The servers drive me nuts. Always complaining about something. So I set out late last year to make my life easier. A few minutes ago I launched the project that I call ClusterF. dNeero.com is now running on it and, knock on wood, all seems to be ok.
Things get hairy when your site outgrows its first web server. To scale you start to run it on two servers. This is called clustering. It sounds simple, but it isn't. When a website visitor goes to one of the servers any data they change needs to be visible to website visitors on the other server. So there's a system that synchronizes data between the machines.
Then two servers becomes three, becomes four, etc. Before you know it things are complex and tedious. And, believe me, I design for dead simplicity. I'd rather write 10,000 lines of code than do something manually each time I want to deploy a new build, for example. But complexity creeps in.
My solution was to build my own little Tomcat provisioning system. My design goal was to be able to add a new server to the cluster in two minutes or less. Put a single file onto the server, double click to install, provision the instance and you're up and running. In tests I was able to do two minutes but in production it makes sense to check everything you do so it's realistically more like five minutes to set up a server. Not bad considering that it used to be around an hour... and at that I considered my processes fairly lightweight.
Here's how it works. I install ClusterF onto each server in the cluster. ClusterF includes clean copies of Tomcat and a Java JDK. Using a GUI (set of screens with buttons... a desktop application) I can control any of the servers in the cluster. I can, for example, create a new Tomcat instance.

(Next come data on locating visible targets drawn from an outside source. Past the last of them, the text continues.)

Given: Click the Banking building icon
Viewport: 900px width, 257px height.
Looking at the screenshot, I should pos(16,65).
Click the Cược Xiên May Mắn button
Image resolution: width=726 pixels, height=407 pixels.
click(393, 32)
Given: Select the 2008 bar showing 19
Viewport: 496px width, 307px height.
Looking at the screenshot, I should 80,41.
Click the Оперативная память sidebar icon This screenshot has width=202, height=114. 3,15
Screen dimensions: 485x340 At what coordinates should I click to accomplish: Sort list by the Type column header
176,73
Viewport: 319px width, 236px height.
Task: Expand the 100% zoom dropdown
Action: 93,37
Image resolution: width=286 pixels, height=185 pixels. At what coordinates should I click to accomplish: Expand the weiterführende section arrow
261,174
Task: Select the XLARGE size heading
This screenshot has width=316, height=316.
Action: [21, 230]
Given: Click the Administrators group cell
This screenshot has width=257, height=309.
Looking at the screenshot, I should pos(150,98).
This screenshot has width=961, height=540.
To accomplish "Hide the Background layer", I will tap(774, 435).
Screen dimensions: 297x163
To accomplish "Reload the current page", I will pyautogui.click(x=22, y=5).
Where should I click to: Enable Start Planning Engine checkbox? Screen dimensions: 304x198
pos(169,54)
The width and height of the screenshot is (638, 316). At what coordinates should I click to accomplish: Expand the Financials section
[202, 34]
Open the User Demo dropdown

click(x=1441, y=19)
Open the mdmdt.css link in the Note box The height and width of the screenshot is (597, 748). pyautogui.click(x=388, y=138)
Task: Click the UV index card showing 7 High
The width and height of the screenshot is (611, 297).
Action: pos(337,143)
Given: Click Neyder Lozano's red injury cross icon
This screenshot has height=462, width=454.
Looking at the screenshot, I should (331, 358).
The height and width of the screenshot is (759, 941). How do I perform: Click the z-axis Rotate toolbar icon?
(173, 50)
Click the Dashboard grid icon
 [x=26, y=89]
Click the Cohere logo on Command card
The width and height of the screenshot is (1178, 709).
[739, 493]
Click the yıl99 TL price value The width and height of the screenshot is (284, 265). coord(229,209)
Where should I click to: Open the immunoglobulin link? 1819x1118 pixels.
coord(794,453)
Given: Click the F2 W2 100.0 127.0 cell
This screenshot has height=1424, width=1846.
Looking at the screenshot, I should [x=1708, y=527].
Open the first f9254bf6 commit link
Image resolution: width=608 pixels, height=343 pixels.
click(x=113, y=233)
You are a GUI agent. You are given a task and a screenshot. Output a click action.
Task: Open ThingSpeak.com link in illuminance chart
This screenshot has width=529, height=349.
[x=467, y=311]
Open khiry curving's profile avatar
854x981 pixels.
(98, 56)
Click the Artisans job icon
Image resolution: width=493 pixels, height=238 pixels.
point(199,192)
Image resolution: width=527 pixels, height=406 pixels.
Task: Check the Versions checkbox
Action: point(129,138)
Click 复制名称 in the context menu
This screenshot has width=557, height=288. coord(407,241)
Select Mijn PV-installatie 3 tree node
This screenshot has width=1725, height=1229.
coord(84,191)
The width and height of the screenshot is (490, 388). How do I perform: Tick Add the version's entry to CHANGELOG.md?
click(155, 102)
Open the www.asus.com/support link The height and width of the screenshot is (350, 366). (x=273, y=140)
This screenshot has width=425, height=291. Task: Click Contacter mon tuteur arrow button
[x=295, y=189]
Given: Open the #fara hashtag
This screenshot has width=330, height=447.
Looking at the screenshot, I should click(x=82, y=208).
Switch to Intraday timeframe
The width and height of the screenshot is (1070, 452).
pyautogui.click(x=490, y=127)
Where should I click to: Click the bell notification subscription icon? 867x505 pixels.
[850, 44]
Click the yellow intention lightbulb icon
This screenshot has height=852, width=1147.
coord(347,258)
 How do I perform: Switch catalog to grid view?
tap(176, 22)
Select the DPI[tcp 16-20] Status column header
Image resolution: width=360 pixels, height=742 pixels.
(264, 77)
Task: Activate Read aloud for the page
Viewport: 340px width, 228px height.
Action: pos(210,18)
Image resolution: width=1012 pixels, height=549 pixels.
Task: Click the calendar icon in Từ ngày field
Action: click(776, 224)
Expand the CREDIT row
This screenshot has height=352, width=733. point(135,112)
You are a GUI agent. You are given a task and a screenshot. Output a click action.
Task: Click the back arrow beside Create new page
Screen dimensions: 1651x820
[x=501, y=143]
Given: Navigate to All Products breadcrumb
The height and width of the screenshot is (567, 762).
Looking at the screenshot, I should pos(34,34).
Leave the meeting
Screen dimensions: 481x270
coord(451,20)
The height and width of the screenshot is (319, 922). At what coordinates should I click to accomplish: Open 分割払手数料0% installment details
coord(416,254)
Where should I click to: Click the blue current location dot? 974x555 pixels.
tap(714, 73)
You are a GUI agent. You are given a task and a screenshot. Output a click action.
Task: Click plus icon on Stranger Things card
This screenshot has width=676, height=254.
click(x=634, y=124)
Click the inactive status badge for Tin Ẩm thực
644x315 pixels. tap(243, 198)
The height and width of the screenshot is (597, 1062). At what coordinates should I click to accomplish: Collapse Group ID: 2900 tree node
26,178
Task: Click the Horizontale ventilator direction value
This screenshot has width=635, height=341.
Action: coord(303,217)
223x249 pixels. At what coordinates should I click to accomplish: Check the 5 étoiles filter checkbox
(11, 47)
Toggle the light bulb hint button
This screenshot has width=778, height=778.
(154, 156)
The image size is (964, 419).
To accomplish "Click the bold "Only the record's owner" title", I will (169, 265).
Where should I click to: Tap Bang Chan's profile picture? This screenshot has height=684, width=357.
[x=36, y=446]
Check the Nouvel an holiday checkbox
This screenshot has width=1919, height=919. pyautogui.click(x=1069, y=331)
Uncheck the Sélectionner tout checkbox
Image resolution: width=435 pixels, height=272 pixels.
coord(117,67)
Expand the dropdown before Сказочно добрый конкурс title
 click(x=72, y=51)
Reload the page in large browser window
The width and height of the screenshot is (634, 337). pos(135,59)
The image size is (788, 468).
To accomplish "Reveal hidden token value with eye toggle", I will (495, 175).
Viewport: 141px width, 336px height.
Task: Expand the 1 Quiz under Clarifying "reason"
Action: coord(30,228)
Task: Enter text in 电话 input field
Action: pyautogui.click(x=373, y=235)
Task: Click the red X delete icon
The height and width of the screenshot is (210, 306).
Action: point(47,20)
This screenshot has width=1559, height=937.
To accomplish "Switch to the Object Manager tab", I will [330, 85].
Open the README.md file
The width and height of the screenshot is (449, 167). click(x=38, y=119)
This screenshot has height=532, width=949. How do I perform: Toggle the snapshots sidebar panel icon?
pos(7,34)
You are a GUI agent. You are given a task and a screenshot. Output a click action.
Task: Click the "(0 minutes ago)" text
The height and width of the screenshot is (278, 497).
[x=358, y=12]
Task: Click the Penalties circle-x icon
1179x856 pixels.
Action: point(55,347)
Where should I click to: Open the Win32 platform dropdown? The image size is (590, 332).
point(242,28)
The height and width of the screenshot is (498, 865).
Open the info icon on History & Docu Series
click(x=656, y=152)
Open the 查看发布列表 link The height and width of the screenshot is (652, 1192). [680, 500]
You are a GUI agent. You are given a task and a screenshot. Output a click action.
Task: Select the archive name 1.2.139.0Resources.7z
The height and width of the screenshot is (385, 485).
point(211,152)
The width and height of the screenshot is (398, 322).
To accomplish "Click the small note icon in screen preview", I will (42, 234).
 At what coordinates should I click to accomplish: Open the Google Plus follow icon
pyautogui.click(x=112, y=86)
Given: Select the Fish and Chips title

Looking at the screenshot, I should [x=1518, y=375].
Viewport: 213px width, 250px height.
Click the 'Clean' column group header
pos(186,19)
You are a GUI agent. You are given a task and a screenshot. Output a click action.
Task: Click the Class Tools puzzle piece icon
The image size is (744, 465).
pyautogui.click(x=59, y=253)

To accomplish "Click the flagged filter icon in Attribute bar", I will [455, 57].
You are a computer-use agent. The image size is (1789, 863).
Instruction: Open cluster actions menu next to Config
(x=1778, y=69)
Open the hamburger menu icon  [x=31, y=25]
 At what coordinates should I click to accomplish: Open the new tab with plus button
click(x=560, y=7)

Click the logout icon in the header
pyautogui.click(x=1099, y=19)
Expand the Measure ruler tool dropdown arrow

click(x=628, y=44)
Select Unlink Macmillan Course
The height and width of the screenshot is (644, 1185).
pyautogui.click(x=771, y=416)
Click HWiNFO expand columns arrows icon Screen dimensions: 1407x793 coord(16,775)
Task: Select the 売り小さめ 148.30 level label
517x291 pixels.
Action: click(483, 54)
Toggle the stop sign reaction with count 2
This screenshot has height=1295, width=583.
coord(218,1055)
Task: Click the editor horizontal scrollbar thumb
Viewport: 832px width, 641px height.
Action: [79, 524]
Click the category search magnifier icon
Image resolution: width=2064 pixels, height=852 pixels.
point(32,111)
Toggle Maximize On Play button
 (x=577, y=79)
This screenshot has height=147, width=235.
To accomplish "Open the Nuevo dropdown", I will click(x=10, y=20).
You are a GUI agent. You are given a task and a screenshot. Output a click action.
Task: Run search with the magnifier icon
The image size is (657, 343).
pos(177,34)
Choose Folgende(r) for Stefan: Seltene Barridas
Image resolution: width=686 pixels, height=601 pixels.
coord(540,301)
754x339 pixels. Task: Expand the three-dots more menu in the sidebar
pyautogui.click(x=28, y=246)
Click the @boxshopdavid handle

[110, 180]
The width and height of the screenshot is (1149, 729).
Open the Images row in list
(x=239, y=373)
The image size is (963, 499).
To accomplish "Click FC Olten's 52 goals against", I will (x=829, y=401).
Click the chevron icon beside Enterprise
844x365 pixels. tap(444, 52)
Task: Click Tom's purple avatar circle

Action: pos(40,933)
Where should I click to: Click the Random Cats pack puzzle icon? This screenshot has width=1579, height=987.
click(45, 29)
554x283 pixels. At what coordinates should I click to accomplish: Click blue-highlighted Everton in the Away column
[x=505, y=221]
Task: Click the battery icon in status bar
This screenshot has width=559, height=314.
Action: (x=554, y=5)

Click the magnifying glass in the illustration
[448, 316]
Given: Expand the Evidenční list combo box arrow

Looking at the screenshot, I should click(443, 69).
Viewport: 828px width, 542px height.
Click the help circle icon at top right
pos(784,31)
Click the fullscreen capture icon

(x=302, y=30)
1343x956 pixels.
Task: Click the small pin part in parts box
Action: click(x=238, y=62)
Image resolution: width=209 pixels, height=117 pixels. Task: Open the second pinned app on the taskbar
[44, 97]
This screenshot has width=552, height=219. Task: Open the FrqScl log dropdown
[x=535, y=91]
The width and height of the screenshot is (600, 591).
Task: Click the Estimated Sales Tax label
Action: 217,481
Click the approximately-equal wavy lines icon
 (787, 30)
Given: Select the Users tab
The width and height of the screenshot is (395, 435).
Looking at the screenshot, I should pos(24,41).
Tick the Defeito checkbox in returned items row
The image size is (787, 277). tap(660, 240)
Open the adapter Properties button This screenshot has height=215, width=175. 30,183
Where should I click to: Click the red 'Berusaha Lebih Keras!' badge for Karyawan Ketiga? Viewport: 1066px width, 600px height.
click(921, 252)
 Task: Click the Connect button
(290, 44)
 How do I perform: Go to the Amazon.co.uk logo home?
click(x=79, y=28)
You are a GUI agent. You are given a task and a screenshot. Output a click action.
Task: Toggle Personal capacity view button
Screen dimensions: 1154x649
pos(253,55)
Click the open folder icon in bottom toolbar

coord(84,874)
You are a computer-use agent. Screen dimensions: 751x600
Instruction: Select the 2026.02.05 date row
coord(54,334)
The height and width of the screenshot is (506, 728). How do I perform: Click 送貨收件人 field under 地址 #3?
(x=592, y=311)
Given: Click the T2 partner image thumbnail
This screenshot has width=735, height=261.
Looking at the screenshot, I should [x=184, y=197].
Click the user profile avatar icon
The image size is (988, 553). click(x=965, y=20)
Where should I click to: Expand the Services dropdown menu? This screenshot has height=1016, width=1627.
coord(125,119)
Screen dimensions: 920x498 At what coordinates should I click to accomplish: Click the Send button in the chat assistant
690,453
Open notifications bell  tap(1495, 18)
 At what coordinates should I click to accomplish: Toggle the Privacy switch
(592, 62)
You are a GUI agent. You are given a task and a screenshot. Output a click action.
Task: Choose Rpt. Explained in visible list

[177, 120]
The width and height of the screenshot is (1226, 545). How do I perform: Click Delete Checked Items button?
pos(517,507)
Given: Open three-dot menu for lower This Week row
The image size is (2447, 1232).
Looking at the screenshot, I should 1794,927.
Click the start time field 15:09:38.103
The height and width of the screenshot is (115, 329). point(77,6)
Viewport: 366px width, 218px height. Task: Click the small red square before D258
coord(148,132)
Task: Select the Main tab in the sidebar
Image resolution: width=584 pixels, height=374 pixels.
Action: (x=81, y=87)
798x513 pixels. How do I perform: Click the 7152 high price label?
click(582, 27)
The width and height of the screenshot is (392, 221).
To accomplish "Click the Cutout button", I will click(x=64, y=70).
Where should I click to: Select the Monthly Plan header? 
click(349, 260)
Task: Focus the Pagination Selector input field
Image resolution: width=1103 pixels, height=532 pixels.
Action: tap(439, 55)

To create a new Tomcat instance ClusterF copies the clean Tomcat into a deploy directory. It then uses a Java wrapper to make it executable as a service on Windows or Linux... this is done by copying four or five files into the instance's Tomcat directory and editing some config files... all automatically. Next, ClusterF configures Tomcat's server.xml file so that it'll cluster sessions with other instances... or create itself as a separate cluster if so chosen in the GUI.
Once the instances are up and running I can define an App. An App has a set of config properties like database connection strings, etc. I can configure these properties centrally and then ClusterF will make sure they're available as a properties bundle each time an instance is run. I can run multiple Apps per instance by choosing different root directories in the GUI.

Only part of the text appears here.